ANSWER to WEEK 2 Question

Does anyone know how and why CSAs started? Let's throw in Where? also...

According to Wikipedia:
Community-supported agriculture began in the early 1960s in Germany, Switzerland, and Japan as a response to concerns about food safety and the urbanization of agricultural land. But long before the 1960's concerns about food safety had hit Germany, Switzerland and Japan, even before the U.S. President Franklin Roosevelt encouraged Americans to plant victory gardens as a way of doing their part during World War II, President Herbert Hoover introduced people to the idea of relief or sustainable gardens after the stock market crash of 1929. These relief gardens, mainly set up in vacant lots, were a way of feeding hungry people, plus creating jobs for those who had become unemployed. Working in these gardens gave people a feeling of self-worth and usefulness. Although very successful in the early part of the depression, these types of gardens ended in 1935 after President Roosevelt's New Deal Program was adapted and government funding for the relief gardens stopped. However the relief gardens that President Hoover had introduced to the people in the great depression laid the foundation for the victory gardens of WWII. Then in the 1960's groups of consumers and farmers in Europe formed cooperative partnerships to fund farming and pay the full costs of ecologically sound and socially equitable agriculture. In Europe many of the CSA style farms were inspired by the economic ideas of Rudolf Steiner and experiments with community agriculture took place on farms using biodynamic agriculture. In 1965, mothers in Japan concerned about the rise of imported food and the loss of arable land started the first CSA projects, called teikei (提携) in Japanese - most likely unrelated to the developments in Europe.

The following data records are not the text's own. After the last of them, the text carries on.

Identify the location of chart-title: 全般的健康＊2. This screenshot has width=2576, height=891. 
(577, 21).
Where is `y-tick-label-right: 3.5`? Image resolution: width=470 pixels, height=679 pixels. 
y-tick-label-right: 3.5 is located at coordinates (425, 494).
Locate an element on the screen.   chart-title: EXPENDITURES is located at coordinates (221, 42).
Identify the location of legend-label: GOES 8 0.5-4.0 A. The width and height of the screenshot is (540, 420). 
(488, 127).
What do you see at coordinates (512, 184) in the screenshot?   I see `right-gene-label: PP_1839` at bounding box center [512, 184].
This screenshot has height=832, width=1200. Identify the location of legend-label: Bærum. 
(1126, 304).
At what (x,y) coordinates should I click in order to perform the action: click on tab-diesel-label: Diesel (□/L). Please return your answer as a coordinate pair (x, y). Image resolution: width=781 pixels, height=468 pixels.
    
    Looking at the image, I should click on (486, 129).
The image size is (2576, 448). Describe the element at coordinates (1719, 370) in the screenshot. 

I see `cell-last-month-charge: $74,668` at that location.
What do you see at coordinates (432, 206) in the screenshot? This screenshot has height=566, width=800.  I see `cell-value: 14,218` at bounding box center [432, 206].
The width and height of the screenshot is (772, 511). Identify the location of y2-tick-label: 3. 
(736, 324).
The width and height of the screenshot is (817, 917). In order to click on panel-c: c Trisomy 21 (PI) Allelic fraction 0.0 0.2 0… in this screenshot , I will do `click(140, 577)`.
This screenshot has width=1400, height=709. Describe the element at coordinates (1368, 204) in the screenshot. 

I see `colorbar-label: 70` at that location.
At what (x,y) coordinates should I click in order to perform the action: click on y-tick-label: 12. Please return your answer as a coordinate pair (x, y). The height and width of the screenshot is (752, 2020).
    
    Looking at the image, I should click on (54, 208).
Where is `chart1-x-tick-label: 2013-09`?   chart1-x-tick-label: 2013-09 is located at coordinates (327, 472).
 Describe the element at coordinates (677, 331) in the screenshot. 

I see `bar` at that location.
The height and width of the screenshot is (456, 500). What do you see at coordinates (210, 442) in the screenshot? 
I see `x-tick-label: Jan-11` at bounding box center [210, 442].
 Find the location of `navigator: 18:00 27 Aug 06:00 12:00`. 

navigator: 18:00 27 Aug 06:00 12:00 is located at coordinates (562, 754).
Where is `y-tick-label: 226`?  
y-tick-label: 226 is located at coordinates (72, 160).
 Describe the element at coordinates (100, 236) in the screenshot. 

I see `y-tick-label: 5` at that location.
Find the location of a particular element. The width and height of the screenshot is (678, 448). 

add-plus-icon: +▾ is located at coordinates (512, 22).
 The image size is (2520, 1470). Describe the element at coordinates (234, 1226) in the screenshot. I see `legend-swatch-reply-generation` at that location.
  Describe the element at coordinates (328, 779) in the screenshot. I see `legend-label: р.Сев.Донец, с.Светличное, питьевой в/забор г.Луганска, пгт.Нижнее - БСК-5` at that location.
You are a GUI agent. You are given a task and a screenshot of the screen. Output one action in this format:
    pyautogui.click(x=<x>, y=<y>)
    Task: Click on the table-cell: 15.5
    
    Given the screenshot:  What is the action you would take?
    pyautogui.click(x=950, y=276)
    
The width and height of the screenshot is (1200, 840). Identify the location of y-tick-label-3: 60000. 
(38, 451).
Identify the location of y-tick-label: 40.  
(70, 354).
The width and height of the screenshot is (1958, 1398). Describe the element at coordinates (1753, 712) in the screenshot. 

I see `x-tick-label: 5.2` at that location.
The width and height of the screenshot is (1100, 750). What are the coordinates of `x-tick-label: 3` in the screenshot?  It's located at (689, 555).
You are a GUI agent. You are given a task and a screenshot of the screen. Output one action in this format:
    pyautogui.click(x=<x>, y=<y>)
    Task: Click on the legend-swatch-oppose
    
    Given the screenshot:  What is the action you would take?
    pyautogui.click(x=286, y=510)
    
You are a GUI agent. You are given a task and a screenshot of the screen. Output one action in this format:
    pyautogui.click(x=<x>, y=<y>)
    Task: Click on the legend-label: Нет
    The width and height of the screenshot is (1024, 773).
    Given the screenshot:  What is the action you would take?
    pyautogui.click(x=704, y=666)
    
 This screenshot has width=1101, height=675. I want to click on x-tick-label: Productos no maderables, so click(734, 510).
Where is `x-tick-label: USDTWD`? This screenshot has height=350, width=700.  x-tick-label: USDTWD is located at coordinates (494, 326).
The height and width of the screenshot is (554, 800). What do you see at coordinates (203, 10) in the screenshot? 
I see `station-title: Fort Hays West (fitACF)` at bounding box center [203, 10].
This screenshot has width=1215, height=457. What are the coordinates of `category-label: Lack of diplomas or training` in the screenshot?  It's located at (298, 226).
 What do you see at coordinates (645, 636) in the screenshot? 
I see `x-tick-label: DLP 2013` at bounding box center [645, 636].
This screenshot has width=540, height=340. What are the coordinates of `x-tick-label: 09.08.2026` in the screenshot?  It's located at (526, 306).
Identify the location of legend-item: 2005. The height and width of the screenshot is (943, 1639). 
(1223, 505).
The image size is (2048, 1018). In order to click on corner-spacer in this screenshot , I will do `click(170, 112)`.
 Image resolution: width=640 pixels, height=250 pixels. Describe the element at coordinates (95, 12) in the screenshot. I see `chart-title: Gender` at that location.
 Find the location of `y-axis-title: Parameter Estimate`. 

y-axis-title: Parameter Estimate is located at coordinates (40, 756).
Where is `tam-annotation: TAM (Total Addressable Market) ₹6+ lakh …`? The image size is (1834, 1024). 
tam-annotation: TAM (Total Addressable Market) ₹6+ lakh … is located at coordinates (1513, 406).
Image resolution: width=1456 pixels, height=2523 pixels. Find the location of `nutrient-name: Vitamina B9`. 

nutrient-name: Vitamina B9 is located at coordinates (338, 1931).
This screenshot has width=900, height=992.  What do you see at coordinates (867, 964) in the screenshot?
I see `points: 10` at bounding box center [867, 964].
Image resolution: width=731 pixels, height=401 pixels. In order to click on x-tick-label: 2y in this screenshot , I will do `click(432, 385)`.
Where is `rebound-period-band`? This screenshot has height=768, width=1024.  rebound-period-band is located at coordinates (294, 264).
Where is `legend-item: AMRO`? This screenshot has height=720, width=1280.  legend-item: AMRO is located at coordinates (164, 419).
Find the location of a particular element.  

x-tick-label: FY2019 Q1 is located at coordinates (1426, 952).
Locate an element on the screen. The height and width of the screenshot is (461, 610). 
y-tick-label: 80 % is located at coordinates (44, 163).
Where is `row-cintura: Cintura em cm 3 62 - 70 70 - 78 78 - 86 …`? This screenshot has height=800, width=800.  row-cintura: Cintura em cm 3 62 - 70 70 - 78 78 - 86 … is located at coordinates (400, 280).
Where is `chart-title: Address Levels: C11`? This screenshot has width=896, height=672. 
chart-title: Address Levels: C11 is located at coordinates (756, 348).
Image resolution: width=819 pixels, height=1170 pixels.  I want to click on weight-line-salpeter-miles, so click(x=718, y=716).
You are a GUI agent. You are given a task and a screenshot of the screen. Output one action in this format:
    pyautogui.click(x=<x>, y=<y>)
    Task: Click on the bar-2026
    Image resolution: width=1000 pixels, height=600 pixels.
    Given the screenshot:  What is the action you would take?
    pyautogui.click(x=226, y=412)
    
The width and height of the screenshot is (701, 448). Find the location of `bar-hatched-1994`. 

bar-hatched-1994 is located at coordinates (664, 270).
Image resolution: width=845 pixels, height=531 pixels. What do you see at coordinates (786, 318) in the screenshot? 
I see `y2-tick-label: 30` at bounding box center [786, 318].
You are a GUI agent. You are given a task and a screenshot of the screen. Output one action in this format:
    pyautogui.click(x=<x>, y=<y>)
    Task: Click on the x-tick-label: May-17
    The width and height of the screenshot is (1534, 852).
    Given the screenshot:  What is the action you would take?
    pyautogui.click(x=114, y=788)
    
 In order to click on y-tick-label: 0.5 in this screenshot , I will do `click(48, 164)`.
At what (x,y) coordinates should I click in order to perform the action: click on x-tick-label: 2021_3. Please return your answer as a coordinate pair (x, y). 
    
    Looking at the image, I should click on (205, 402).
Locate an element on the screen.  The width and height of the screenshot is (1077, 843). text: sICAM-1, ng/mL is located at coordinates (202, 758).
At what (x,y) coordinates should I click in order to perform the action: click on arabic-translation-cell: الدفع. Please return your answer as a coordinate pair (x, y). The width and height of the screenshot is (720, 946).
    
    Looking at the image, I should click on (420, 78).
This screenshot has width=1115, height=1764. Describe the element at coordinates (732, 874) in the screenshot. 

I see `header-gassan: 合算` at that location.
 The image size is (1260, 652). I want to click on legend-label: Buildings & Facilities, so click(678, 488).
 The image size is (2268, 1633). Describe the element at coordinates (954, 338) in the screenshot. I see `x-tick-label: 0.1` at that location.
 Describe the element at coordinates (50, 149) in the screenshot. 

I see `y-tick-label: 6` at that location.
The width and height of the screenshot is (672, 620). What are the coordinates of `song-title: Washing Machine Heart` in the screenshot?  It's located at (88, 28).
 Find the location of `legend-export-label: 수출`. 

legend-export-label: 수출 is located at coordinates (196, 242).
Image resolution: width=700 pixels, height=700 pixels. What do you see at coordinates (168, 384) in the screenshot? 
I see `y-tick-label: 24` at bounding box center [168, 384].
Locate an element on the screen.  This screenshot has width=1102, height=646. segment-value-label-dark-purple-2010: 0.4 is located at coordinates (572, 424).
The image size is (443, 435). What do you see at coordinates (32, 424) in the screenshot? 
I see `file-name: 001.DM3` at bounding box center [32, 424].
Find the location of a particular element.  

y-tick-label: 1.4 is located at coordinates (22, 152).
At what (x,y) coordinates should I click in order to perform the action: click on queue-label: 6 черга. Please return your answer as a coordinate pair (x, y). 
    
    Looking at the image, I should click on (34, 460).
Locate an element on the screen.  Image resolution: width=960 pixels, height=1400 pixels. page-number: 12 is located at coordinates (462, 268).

The idea didn't start to take root in the United States again until sometime in 1984, when Jan VanderTuin brought the concept of CSA to North America from Europe.[1] At the same time, German Biodynamic farmer Trauger Groh, founded with colleagues the Temple-Wilton Community Farm in Wilton, New Hampshire.[2] Vander Tuin had co-founded a community-supported agricultural project named Topinambur, located near Zurich, Switzerland. Coinage of the term "community-supported agriculture" stems from Vander Tuin and the Great Barrington CSA that he co-founded with Robyn Van En, its proprietor.[citation needed] Since that time, community supported farms have been organized throughout North America, mainly in the Northeast, the Pacific coast, the Upper-Midwest, and Canada. North America now has at least 13,000 CSA farms, 12,549 of them in the US alone (as of 2007), according to the US Department of Agriculture.